Coding fraction and UTR distributions. The coding fraction is defined as the ratio of the CDS size over the exon size. The histograms of the coding fractions of the exons in four categories are plotted in Figure 3. These data clearly suggest that (i) translation is equally likely to start anywhere in the first exon, but it is more likely to start near the beginning of an internal exon; (ii) translation is more likely to stop near the beginning of the last exon, but it is more likely to stop near the end of an internal exon. At this point, one could only speculate on the biological implications. For example, why do most ituexons terminate translation near their ends? It is known that premature termination codons (PTCs) upstream of the distal third of penultimate exons trigger transcript degradation while more 3′ PTCs fail to signal transcript targeting (13). Could this be a mechanism to prevent bona fide termination codons being recognized as 'premature'?
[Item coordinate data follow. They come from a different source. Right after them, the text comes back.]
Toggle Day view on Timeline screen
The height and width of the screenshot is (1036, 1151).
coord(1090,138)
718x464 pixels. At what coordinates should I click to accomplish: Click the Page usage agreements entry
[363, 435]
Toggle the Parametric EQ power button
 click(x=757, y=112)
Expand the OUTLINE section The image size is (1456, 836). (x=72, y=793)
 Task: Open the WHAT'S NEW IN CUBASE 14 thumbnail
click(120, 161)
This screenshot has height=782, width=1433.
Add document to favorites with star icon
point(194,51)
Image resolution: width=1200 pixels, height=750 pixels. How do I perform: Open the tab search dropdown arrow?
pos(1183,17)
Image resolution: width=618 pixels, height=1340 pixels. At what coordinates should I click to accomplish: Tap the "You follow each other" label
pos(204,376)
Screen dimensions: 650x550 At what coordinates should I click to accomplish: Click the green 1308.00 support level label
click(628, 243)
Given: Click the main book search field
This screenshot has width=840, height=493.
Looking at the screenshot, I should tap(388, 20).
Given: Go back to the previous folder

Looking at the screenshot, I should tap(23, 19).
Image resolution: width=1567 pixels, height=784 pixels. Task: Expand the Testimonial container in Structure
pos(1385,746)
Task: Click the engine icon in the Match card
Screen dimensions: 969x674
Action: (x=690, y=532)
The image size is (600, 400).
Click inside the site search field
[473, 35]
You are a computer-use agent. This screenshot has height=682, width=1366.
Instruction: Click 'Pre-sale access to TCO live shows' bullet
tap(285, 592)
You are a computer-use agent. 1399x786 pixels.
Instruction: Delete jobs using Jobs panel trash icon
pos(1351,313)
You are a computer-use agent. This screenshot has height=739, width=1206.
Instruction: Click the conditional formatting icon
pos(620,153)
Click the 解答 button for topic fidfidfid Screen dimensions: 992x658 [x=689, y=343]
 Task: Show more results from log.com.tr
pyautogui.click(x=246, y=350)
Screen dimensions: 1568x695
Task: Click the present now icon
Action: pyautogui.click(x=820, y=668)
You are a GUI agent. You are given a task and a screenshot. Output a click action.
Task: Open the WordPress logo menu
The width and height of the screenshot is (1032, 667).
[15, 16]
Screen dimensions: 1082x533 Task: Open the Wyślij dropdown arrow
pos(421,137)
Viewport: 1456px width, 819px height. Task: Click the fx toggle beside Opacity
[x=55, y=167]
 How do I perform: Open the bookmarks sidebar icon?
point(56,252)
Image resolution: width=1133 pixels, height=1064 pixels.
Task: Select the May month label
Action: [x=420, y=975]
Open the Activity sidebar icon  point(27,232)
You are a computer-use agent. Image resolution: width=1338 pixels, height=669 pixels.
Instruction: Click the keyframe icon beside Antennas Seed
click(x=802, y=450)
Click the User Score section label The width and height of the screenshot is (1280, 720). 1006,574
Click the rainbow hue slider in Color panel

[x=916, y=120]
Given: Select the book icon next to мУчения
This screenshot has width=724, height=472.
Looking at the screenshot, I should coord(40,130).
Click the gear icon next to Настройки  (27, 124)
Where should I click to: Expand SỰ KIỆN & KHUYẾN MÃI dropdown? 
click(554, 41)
A total of 410 5′UTRs and 432 3′UTRs (these numbers are different from those in exon size distributions because no definite boundary at the CDS end of the exon is required) were extracted in full length from 5utexons and 3tuexons, respectively. Their distributions and the quantile statistics are also plotted in Figure 3. In the human GLA gene for α-D-galactosidase A (X14448), the minimum 3′UTR (-2 nt in our definition) results from the fact that the CDS (including the stop codon) ends at 11 268 and the poly(A) site is at 11 266. UTR size distributions are useful, for example, when analyzing human expressed sequence tags (ESTs) and cDNA clones.

Mono- and dinucleotide compositions. Because compositional measures depend on the G+C content of the isochore (14) in which a gene is residing, for convenience, we compiled the statistics separately for data from low GC (<0.5) and high GC (≥0.5) genomic loci. The average G+C content of our data set is 0.53, but the average G+C content of all genomic loci from which our data set was extracted is only 0.49. The fundamental mono-and dinucleotide compositions in Table 1 are for the following groups of sequences: upstream flanks (216 nt), upstream UTRs, upstream introns (54 nt), CDS in each frame, downstream introns (54 nt), downstream UTRs and downstream flanks (216 nt). The values are represented as the percentage difference relative to the average of the total data set.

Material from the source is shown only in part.